Accurate estimation of tumor absorbed dose is essential for effective disease control in radionuclide therapy, but routine dosimetry is often limited by the need for multiple posttherapy imaging acquisitions. This study aimed to develop a simplified method to predict tumor absorbed doses in radionuclide therapy using pretherapy PET standardized uptake value (SUV) measurements. Tumor absorbed doses were estimated using the medical internal radiation dose formalism, PET SUVmean, and radionuclide physical and effective half-lives, assuming comparable tumor uptake between diagnostic and therapeutic radiopharmaceuticals. A mathematical equation was derived to facilitate tumor dose estimation.

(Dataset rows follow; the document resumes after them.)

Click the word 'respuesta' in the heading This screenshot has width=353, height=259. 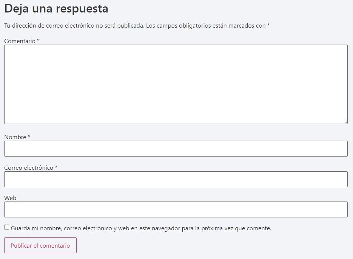click(x=82, y=8)
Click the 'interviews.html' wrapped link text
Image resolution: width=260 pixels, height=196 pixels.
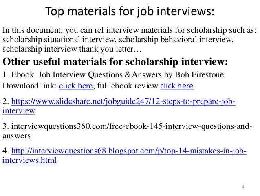click(29, 160)
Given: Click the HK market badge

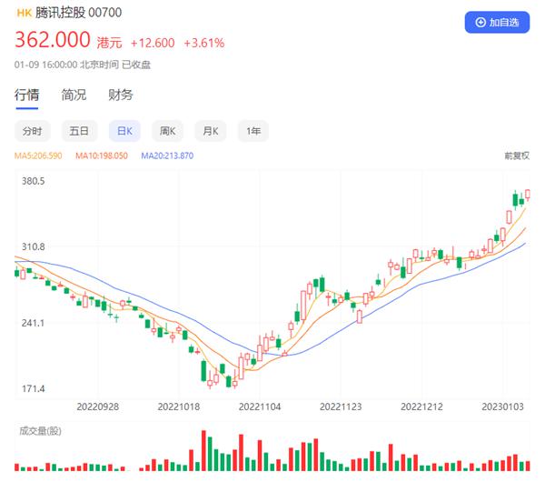Looking at the screenshot, I should (24, 13).
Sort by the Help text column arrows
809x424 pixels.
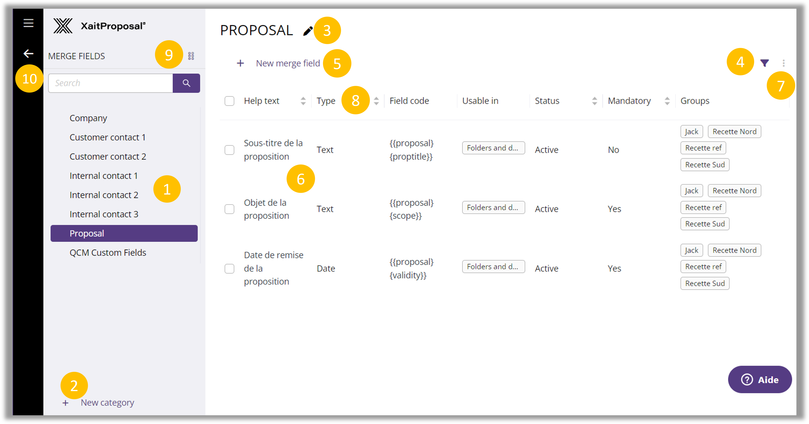click(303, 101)
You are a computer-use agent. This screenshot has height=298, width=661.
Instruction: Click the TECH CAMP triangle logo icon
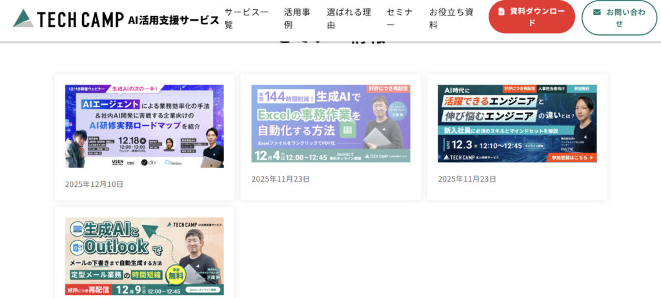pyautogui.click(x=23, y=18)
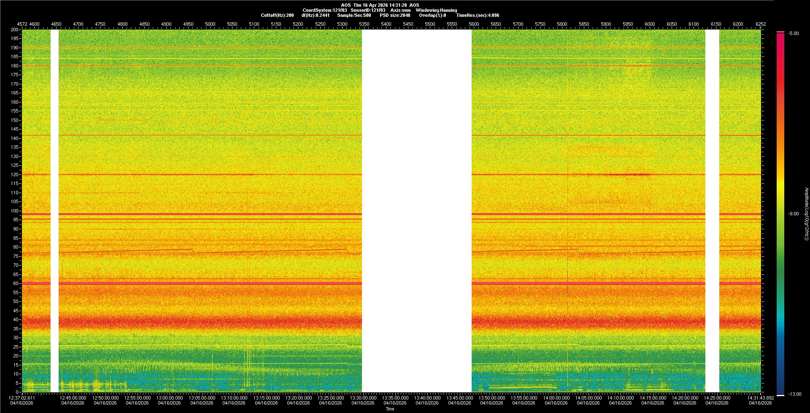Click the 100 Hz frequency axis label
The image size is (810, 413).
pyautogui.click(x=15, y=211)
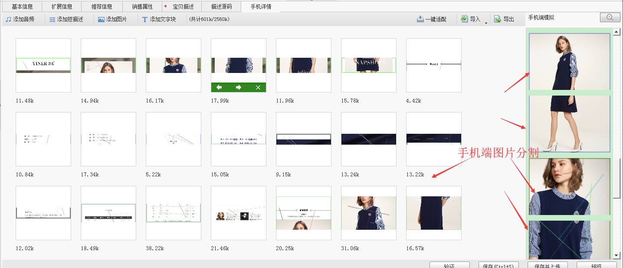Click the 一键适配 (one-click adapt) toolbar icon
This screenshot has height=268, width=623.
(420, 19)
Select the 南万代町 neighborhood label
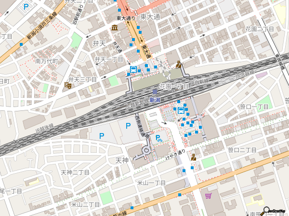289x216 pixels. (46, 61)
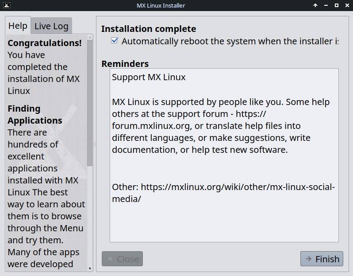
Task: Switch to the Help tab
Action: [x=18, y=26]
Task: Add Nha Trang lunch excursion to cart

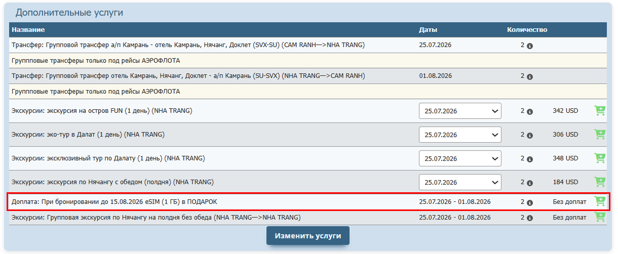Action: point(600,182)
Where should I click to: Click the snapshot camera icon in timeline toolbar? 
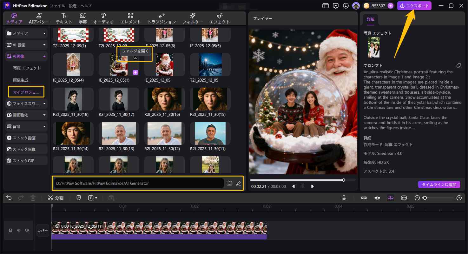111,198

For representative clinically administered activities, tumor absorbed doses per unit SUVmean were 1.84 ± 0.22, 1.07 ± 0.13, 0.58 ± 0.07, and 0.10 ± 0.01 Gy for the 68Ga/90Y, 124I/131I, 68Ga/177Lu, and 68Ga/225Ac theranostic pairs, respectively. Tumor absorbed dose estimation showed a strong dependence on SUVmean and effective half-life, with good agreement between estimated values and previously reported dosimetric results. Although this simplified model does not replace full patient-specific dosimetry, it may provide a practical approach for pretherapy dose prediction. Further studies are required to validate and refine the proposed model.

PMID:
42319803
Bibliographic data and abstract were imported from PubMed on 20 Jun 2026.